The loss of dopamine neurons in the nigra and the loss of dopamine in the putamen may account for the hypokinetic component of PD. These symptoms are helped by levodopa (which replaces the depleted dopamine). An impairment of circuits including tracts from the motor cortex to the putamen then to the globus pallidus, then to the subthalamic nucleus, then to the thalamus, and back to the supplementary motor cortex may account for the hyperkinetic components of PD.

The manifestations of PD range from a barely perceptible rest tremor to significant dysfunction resulting in freezing of gait with falls, loss of postural stability, falls, and cognitive decline progressing to dementia. Most of the motor manifestations of PD are related to the deficiency of dopamine in the striatum. A major advantage in identifying a prodromal PD state would be the opportunity to introduce therapy at an earlier time point than is currently possible with, perhaps, a delay in the progression of some symptoms.

Therapy in early PD is guided by the effect of symptoms on function and quality of life, consideration of complications associated with the long-term use of drugs, particularly levodopa and the likelihood of the development of response fluctuations such as “wearing off” (gradual loss of efficacy of a dose of levodopa), “on off” (abrupt loss of efficacy of a dose of levodopa), and dyskinesias. Several studies suggest that early treatment may provide benefits that may not be achieved if the drugs are introduced later [10].

Monoamine oxidase (MAO) type B inhibitors, such as Rasagiline or Selegiline, are effective as monotherapy in patients with early PD and as adjunctive therapy to dopamine agonists or levodopa in patients with more advanced PD [11]. Monoamine oxidase B inhibitors, unlike MAO-A inhibitors (drugs used in psychiatry), do not result in elevations of tyramine, an amine found in certain cured meats, red wines, and cheese. Unlike with MAO-A inhibitors, dietary restrictions are not necessary with MAO-B inhibitors provided the recommended doses are used. There is a question as to whether Rasagiline, through mechanisms unrelated to monoamine oxidase B inhibition, may slow the progression of PD [11]. Approximately 50 % of patients improve mildly or moderately. Improvement continues throughout the illness.

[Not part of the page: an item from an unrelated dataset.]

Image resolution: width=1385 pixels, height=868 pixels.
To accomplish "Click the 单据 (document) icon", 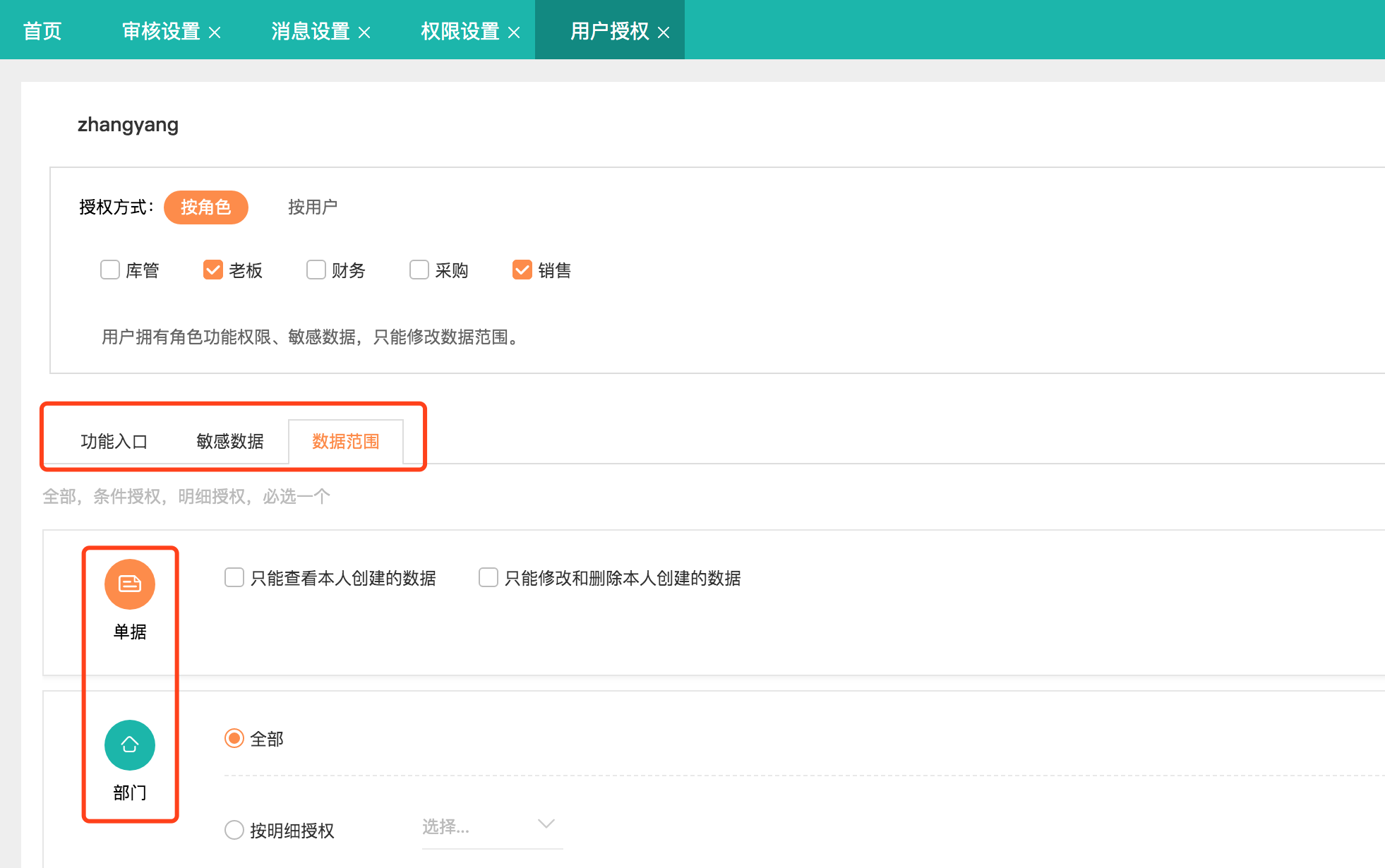I will click(128, 582).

Other drugs used in PD, drugs that can be used as initial treatment, include amantadine and the dopamine agonists. Amantadine, originally introduced as a drug to prevent the flu, both enhances dopaminergic transmission, resulting in an anti-PD effect, and blocks NMDA glutamate receptor. The anti-glutaminergic affect may account for the ability of amantadine to lessen the dyskinesias that often complicate long-term levodopa treatment [12]. Dopamine agonists, drugs that mimic the effects of dopamine in the brain, may be used as initial treatment and as adjuncts to levodopa. Dopamine agonists, including Ropinirole, Pramipexole, and Rotigotine (administered as a skin patch), are longer acting than levodopa. In early PD they have an anti-PD less than levodopa but they do not result in “wearing off” or “on off” and they do not result in dyskinesias. Used in combination with levodopa they may allow for a reduction in the dose of levodopa, a lessening of the “wearing off” and “on off effect” and a decrease in dyskinesias [13]. Approximately 50–75 % of patients with early PD improve. Improvement maintained throughout most of the course of the disease. Adverse effects associated with the dopamine agonists include hallucinations (which also occur with levodopa), peripheral edema, hyper-somnolence, and impulse control disorders including pathologic gambling, hypersexuality, and hyperphagia. Although impulse control disorders also occur with levodopa, they are more prominent with the dopamine agonists.